Insomnia Patient instructions
Titrate off ambien 10mg (1/2 tab) for 2 weeks – then discontinue completely
Read Peter Hauri's Book: No More Sleepless Nights
SLEEP HYGIENE INSTRUCTIONS
Recommended Bedtime 11:30pm
Recommended Wake Time 6:30am
Recommended Hot Shower Time 9:30pm
After Shower: Keep room cool afterwards
Wear Sunglasses till go to bed
Scheduled worry (i.e. Keep a diary with the following:): (11pm)
Write down all your concerns/stressors/anxieties After writing them down, write down several good things about yourself
Remove TV and any computers from bedroom
Remove ALL clocks from your bedroom (if need alarm keep it underneath your bed)
Wear earplugs each night If not sleeping: get out up of bed and read with as little as light as possible (don't work, watch TV, etc.).
Go back to sleep when you can't remember the last line you read.
Does not matter how long you've been reading: get up at 6:30 am and go to sleep at designated bedtime not earlier.
Homeostatic Drive for Sleep
• Avoid naps. If you need to nap keep it short: 10 to 15 minute nap only and not close to bedtime.
• Restrict sleep period to the average number of hours you have actually slept per night in the preceding week. For example, if you feel that you are only sleeping 6 hours at night, make sure you are laying down in bed for just over 6 hours.
Quality of sleep is important. Too much time in the bed can decrease quality on subsequent nights.
• Get regular exercise each day, preferably 40 minutes each day of an activity that causes sweating. Stop all exercise after 6 pm. Circadian Factors
• Keep a regular time out of bed 7 days a week.
• Do not expose yourself to light if you have to get up at night and at least 1-2 hours before going to bed (i.e. no TV, computer). Wear orange-tinged sunglasses inhouse if necessary
• Get at least one half hour of sunlight within 30 minutes of your out-of-bed time (do not wear sunglasses or hat at this time).
Drug Effects
• Avoid caffeine entirely for a four-week trial period. If you absolutely cannot go without caffeine: limit caffeine use to one to two cups no later than 10:00 AM. Arousal in Sleep Setting
• Do not eat or drink heavily for three hours before bedtime.
• If you have trouble with regurgitation, be especially careful to avoid heavy meals and spices in the evening. Do not retire too hungry or too full. Head of bed may need to be raised.
• Keep your room dark, quiet, well ventilated, and at a comfortable temperature throughout the night. Earplugs and eyeshades are OK. White noise is also OK (Fan is great).
• Use a bedtime ritual. Reading before lights-out may be helpful if it is not occupationally related.
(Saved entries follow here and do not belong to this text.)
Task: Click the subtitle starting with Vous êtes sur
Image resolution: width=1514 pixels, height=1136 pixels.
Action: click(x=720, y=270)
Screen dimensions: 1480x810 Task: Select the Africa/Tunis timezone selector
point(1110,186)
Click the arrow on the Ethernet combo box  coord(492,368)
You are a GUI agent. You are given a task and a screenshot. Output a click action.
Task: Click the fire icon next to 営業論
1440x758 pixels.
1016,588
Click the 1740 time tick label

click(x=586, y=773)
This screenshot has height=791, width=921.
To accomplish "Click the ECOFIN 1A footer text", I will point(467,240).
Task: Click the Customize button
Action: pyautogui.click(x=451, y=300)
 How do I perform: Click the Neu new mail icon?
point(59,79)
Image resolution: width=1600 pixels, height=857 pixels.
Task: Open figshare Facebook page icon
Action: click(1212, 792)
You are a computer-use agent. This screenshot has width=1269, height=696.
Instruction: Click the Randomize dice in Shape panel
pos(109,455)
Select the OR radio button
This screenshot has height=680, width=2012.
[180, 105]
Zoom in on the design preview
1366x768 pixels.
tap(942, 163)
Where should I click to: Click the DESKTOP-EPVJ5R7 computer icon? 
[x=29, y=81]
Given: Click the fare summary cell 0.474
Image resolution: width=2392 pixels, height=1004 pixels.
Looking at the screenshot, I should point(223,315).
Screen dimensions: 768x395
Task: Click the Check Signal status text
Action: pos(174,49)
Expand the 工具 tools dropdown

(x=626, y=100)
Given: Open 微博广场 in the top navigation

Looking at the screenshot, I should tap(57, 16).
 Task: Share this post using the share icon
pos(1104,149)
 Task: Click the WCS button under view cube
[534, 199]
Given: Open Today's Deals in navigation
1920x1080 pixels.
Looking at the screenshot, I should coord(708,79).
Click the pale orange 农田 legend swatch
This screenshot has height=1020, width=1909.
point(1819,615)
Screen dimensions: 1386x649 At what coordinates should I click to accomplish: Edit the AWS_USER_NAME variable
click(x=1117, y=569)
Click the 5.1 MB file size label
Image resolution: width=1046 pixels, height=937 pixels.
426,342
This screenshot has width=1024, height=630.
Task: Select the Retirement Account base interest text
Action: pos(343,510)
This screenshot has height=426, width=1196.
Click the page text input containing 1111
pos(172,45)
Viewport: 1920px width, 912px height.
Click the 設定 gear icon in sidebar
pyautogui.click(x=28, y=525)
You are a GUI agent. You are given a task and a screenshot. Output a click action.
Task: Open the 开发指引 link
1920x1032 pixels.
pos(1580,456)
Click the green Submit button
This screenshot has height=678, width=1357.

• List problems and one-sentence next steps for the following day. Set aside a worry time. Forgive yourself and others.
• Do not try too hard to sleep; instead, concentrate on the pleasant feeling of relaxation.
• Avoid unfamiliar sleep environments.
• Be sure mattress is not-too soft or too firm, pillow is right height and firmness.
• Use bedroom only for sleep; do not work or do other activities that lead to arousal
• If possible, make arrangements for care-giving activities at night (children, others, pets) to be assumed by someone else.
1 comment:
Great post Kristen. So happy that you can sleep well and help others do the same. You are a gift.